Restate word for word the lines of the material below, from the line with "At what coordinates should I click to accomplish: Turn" to the line with "Click the link", both lines included, and no others.

PROVIDED DATA:
::::::::::

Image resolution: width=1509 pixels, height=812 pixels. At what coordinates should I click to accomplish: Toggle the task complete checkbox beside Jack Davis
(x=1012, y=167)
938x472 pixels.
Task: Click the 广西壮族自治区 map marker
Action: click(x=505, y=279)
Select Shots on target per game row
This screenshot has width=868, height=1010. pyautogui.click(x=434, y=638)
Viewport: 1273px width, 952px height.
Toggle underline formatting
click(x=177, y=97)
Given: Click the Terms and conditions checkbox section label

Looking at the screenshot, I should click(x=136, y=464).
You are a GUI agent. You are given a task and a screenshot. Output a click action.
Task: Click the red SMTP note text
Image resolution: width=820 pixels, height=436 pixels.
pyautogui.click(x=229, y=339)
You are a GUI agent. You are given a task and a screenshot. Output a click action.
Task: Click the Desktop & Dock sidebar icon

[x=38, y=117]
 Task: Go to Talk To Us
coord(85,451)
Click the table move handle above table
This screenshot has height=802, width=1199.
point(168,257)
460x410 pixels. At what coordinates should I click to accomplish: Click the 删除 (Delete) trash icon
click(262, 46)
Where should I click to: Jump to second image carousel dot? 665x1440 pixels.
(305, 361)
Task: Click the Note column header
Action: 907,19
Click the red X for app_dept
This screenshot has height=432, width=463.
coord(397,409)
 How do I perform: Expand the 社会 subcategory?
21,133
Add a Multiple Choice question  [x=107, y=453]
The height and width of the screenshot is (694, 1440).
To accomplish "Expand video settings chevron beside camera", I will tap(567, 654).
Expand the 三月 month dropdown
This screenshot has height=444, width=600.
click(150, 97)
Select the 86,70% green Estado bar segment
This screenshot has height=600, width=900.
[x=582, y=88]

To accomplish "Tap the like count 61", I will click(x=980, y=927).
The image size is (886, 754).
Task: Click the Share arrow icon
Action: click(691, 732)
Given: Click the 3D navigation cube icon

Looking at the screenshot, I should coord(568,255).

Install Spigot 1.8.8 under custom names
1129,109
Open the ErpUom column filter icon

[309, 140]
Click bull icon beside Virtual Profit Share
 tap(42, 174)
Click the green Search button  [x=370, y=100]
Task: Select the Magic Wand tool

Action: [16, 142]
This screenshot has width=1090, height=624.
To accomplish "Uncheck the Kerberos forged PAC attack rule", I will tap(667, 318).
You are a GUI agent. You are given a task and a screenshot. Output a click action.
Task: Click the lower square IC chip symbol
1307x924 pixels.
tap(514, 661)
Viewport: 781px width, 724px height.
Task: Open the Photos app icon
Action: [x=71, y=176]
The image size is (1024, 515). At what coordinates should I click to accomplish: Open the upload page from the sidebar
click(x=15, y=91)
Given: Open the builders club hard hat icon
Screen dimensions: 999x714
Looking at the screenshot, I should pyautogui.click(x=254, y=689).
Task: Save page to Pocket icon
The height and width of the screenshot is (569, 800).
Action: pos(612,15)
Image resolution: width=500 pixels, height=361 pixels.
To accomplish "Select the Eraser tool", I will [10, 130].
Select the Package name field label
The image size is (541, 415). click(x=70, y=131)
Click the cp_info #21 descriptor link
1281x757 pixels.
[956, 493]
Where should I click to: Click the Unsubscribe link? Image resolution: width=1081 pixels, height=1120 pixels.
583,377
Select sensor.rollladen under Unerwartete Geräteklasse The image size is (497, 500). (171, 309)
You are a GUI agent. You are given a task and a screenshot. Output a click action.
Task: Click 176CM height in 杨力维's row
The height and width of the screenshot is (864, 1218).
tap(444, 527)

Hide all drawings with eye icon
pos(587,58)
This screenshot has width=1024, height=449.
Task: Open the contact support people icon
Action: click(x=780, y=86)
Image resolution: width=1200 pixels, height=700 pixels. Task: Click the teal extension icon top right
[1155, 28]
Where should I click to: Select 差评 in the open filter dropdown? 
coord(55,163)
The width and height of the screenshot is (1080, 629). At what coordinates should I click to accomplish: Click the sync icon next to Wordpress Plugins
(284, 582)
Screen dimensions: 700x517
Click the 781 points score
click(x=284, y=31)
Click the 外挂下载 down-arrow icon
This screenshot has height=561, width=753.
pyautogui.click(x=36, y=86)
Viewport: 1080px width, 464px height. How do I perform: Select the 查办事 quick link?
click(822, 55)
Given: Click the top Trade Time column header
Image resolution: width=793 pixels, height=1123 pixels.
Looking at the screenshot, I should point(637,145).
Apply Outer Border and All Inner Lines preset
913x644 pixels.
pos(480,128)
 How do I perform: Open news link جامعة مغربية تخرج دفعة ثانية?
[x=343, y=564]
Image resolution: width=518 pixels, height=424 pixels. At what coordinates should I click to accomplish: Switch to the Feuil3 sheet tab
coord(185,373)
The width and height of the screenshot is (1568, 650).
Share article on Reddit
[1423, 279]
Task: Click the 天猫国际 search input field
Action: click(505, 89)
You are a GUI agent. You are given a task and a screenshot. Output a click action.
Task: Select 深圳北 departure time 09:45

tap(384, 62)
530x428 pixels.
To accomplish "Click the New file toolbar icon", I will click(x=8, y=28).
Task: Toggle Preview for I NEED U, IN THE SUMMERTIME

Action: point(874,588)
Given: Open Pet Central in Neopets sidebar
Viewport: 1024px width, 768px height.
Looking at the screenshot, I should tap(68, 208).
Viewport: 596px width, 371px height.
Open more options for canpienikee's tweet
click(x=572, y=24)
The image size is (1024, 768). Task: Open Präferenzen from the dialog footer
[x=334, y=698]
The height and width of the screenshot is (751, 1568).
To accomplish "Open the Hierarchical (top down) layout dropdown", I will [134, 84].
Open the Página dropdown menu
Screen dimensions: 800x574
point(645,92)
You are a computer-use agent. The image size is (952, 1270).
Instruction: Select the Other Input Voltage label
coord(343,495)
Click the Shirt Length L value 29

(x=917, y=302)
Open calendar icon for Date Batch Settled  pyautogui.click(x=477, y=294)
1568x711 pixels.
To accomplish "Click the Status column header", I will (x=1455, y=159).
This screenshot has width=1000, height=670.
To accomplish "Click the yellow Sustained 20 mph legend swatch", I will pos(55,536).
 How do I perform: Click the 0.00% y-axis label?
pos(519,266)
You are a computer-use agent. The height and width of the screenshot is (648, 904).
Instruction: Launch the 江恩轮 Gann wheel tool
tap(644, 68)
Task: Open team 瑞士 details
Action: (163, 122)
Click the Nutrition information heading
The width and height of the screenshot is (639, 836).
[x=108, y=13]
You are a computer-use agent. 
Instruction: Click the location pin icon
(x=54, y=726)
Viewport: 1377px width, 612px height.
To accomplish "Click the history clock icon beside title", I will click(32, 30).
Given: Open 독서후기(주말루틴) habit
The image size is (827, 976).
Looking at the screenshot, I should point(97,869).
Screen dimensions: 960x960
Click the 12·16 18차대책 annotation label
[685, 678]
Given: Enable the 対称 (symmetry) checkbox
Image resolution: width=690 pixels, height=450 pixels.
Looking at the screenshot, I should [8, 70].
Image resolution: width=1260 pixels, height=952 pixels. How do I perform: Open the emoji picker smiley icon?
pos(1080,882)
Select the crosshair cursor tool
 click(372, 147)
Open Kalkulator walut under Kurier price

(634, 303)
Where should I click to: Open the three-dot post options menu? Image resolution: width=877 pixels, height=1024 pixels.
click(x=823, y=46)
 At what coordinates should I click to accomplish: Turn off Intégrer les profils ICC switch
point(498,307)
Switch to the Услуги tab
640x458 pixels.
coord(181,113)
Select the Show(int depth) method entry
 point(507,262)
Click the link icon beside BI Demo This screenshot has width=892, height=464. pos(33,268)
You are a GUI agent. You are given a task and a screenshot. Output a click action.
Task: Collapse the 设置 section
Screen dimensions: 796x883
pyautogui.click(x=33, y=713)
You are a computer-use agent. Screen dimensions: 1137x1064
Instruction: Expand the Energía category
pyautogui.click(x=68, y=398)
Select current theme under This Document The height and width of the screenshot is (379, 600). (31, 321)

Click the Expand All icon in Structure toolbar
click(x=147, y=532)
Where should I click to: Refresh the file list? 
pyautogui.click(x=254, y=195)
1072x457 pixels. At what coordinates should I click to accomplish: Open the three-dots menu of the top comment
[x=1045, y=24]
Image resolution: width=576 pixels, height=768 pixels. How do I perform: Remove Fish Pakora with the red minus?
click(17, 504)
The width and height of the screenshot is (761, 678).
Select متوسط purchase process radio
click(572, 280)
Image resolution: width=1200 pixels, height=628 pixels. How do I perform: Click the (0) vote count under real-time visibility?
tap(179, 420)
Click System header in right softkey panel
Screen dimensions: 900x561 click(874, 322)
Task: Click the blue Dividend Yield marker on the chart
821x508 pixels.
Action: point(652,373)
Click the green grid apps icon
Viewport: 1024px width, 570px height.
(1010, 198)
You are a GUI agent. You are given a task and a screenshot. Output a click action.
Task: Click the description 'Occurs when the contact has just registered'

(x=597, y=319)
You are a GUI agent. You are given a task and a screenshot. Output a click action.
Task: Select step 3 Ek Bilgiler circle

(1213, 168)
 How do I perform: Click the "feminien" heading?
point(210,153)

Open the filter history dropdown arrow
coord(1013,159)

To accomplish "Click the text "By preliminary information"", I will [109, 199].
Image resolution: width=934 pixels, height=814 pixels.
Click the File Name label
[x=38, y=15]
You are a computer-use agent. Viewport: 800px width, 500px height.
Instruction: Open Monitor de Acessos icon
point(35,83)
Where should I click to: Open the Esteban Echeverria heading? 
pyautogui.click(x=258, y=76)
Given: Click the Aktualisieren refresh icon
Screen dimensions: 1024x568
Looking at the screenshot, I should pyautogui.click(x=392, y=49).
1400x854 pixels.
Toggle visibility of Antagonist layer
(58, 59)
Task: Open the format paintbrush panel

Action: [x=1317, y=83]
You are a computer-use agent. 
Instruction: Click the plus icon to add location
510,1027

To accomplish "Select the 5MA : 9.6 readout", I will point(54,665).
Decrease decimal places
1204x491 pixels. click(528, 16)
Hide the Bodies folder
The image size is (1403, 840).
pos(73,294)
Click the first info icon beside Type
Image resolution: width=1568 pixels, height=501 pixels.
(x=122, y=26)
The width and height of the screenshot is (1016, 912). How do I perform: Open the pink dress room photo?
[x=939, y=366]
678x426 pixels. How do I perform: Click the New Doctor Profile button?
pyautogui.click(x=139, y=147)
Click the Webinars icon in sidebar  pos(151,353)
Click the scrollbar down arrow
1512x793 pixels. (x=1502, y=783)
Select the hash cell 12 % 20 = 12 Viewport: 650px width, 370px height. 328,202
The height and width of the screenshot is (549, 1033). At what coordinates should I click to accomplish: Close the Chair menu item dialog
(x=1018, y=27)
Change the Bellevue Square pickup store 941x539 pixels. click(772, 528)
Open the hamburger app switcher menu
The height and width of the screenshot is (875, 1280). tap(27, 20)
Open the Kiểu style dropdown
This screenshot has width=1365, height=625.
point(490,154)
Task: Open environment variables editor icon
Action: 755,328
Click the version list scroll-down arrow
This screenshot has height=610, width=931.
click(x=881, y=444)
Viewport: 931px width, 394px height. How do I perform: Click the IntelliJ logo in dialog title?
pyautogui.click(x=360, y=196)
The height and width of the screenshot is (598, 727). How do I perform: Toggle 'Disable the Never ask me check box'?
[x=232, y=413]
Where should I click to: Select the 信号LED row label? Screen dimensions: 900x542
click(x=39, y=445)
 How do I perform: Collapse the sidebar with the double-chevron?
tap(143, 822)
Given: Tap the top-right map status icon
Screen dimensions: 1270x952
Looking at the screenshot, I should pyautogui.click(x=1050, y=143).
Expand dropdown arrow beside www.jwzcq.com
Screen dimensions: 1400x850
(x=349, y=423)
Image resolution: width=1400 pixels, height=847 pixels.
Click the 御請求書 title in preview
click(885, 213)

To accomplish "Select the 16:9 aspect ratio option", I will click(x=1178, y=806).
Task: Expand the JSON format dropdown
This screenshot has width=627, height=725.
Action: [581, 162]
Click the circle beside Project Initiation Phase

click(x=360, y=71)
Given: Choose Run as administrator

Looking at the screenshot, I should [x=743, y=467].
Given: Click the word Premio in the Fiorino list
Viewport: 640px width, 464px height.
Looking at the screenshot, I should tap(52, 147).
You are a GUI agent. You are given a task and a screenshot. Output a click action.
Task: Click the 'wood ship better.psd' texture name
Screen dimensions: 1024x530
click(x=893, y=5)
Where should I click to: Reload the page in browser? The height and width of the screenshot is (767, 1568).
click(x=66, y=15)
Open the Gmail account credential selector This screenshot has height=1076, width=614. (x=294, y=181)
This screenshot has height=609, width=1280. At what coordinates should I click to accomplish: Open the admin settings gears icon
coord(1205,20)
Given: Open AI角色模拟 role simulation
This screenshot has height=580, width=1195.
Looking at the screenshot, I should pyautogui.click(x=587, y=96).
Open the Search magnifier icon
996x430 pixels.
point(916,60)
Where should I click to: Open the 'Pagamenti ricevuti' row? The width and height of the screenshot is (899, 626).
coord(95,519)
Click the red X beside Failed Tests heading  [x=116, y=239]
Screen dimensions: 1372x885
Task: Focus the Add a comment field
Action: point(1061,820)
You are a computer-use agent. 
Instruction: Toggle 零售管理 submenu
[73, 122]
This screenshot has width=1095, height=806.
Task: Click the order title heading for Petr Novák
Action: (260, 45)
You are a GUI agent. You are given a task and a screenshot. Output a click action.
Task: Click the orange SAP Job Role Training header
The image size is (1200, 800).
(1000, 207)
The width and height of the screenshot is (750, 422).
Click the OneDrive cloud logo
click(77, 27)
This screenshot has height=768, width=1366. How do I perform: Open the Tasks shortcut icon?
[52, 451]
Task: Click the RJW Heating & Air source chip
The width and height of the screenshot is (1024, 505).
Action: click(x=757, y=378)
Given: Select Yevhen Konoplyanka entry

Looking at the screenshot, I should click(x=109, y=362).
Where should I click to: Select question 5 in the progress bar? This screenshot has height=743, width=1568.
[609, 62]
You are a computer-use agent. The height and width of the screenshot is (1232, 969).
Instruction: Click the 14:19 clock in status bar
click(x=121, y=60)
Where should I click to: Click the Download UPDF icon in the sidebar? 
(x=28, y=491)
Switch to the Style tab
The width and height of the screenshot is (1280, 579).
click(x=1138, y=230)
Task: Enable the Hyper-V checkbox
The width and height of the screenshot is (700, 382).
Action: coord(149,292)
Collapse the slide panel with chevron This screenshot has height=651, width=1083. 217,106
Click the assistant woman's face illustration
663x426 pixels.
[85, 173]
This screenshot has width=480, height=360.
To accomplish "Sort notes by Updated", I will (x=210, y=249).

::::::::::

TASK SOLUTION:
 At what coordinates should I click to accomplish: Turn off Intégrer les profils ICC switch
point(498,307)
Switch to the Услуги tab
640x458 pixels.
coord(181,113)
Select the Show(int depth) method entry
 point(507,262)
Click the link icon beside BI Demo This screenshot has width=892, height=464. pos(33,268)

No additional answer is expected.